O primeiro atendimento deve ser voltado para as questões de ordem médica e as repercussões na saúde da criança.
Estudos com a utilização de dispositivos interoclusais (placas de resina) usados na maxila de adultos tem se mostrado bastante efetivos. Estudos demonstram que após 90 dias de uso, observa-se ausência de bruxismo, diminuição dos movimentos mandibulares e redução do ronco em 50%. Observa-se da mesma forma a eficácia destes aparelhos também em crianças. Entretanto, é importante que se alerte que as crianças estão em fase ativa de crescimento da face, das arcadas dentárias e ainda podem estar em uma fase intensa de trocas dentárias com dentes irrompendo.
Os aparelhos melhor recomendados para esta fase são aqueles baseados nos princípios da Ortopedia Funcional dos Maxilares em que reduzem de forma eficaz o bruxismo e diferentemente dos anteriores não causarão inibição nas mudanças de crescimento tão importantes nesta fase de desenvolvimento.
Quando indicado o ajuste da mordida pode ser tratamento adjunto de grande valia.
Outra recomendação é a utilização de técnicas de relaxamento antes de ir para a cama para reduzir o estresse, a ansiedade e a inquietação. Crianças que caem no sono assistindo televisão ou permanecem com eletrônicos até bem tarde da noite tendem a fazer bruxismo. A higiene do sono para estas crianças as ajudará a reduzir o quadro do bruxismo.
Os maiores desafios são apresentados por crianças com problemas de desenvolvimento. Aquelas sob medicação que possam causar bruxismo carecem de uma troca de informação com o médico responsável.
CONCLUSÃO
O bruxismo na criança pode causar sérios danos ao sistema estomatognático e incluem fraturas dentarias, dores de cabeça, dores musculares e na articulação temporomandibular.
Os Cirurgiões Dentistas devem avaliar a presença de desgastes e fraturas em dentes. Além destes sinais deve verificar em sua anamnese e avaliação clínica o modo da respiração, nasal ou bucal, hipertrofia das amígdalas e possíveis problemas psicológicos para que de forma holística se previna os efeitos danosos na saúde geral e bucal do paciente.

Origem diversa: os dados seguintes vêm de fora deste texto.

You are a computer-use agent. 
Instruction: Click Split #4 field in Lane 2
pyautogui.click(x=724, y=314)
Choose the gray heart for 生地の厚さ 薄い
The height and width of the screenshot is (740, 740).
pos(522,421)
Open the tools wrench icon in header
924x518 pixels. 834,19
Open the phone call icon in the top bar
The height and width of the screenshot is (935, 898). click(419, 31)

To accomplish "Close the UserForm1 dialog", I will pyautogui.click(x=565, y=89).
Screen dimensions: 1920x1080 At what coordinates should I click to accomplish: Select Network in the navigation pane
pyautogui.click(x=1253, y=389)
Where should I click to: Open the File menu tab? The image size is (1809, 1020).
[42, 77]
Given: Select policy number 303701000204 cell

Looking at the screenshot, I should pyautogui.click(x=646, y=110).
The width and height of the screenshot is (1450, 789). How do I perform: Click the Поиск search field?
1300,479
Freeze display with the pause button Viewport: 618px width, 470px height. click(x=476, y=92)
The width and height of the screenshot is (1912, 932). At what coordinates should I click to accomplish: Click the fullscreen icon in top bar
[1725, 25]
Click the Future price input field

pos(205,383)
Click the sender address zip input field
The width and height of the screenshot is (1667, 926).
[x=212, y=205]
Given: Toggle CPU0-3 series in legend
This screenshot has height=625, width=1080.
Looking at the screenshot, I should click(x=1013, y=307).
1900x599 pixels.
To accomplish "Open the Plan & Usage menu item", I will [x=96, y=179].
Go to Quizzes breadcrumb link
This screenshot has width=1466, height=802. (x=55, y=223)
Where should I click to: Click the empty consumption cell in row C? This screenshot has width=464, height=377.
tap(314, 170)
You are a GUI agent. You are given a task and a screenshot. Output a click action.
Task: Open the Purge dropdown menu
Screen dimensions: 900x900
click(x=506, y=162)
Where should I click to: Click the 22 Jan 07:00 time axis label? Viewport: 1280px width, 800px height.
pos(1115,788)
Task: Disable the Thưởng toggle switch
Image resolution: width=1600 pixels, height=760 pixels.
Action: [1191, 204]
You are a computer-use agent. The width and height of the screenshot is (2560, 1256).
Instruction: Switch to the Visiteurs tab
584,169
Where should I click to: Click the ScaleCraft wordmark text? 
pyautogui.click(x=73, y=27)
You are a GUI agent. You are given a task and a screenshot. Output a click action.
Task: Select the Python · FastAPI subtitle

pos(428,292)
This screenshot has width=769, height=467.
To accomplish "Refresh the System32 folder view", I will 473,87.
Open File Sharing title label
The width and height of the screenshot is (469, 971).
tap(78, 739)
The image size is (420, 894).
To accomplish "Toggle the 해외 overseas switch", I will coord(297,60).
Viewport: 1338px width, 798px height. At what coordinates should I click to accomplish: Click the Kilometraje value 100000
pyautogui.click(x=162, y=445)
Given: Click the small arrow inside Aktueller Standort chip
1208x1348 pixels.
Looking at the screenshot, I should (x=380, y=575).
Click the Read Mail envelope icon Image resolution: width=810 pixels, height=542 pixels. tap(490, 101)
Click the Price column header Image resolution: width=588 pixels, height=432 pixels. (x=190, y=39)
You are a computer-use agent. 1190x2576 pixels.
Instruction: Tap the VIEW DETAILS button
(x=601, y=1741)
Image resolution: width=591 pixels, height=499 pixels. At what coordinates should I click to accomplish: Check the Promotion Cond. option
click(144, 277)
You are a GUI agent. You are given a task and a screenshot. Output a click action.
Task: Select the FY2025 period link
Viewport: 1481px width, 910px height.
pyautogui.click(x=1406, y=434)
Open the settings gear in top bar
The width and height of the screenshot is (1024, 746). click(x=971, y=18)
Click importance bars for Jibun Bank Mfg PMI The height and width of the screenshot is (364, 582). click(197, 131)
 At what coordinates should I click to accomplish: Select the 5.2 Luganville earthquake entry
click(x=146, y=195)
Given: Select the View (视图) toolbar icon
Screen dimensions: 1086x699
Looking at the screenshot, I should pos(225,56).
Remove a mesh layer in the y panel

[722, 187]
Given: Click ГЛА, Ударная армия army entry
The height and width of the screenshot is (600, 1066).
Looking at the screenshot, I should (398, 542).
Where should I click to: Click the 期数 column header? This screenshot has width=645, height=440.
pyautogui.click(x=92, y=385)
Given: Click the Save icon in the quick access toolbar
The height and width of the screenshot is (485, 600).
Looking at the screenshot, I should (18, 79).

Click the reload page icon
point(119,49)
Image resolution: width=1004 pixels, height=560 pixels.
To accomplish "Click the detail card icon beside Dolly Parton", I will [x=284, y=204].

Na presença de comorbidades os pacientes deverão ser encaminhados para outras especialidades médicas para avaliação e possível tratamento de problemas respiratórios, insônia, TDAH, depressão e refluxo gastroesofágico e problemas de ordem psicológica.
Pais e responsáveis devem ficar atentos e observar seus filhos dormindo e levá-los para uma consulta profissional caso suspeite da presença ou predisposição a sequelas do bruxismo e patologias associadas.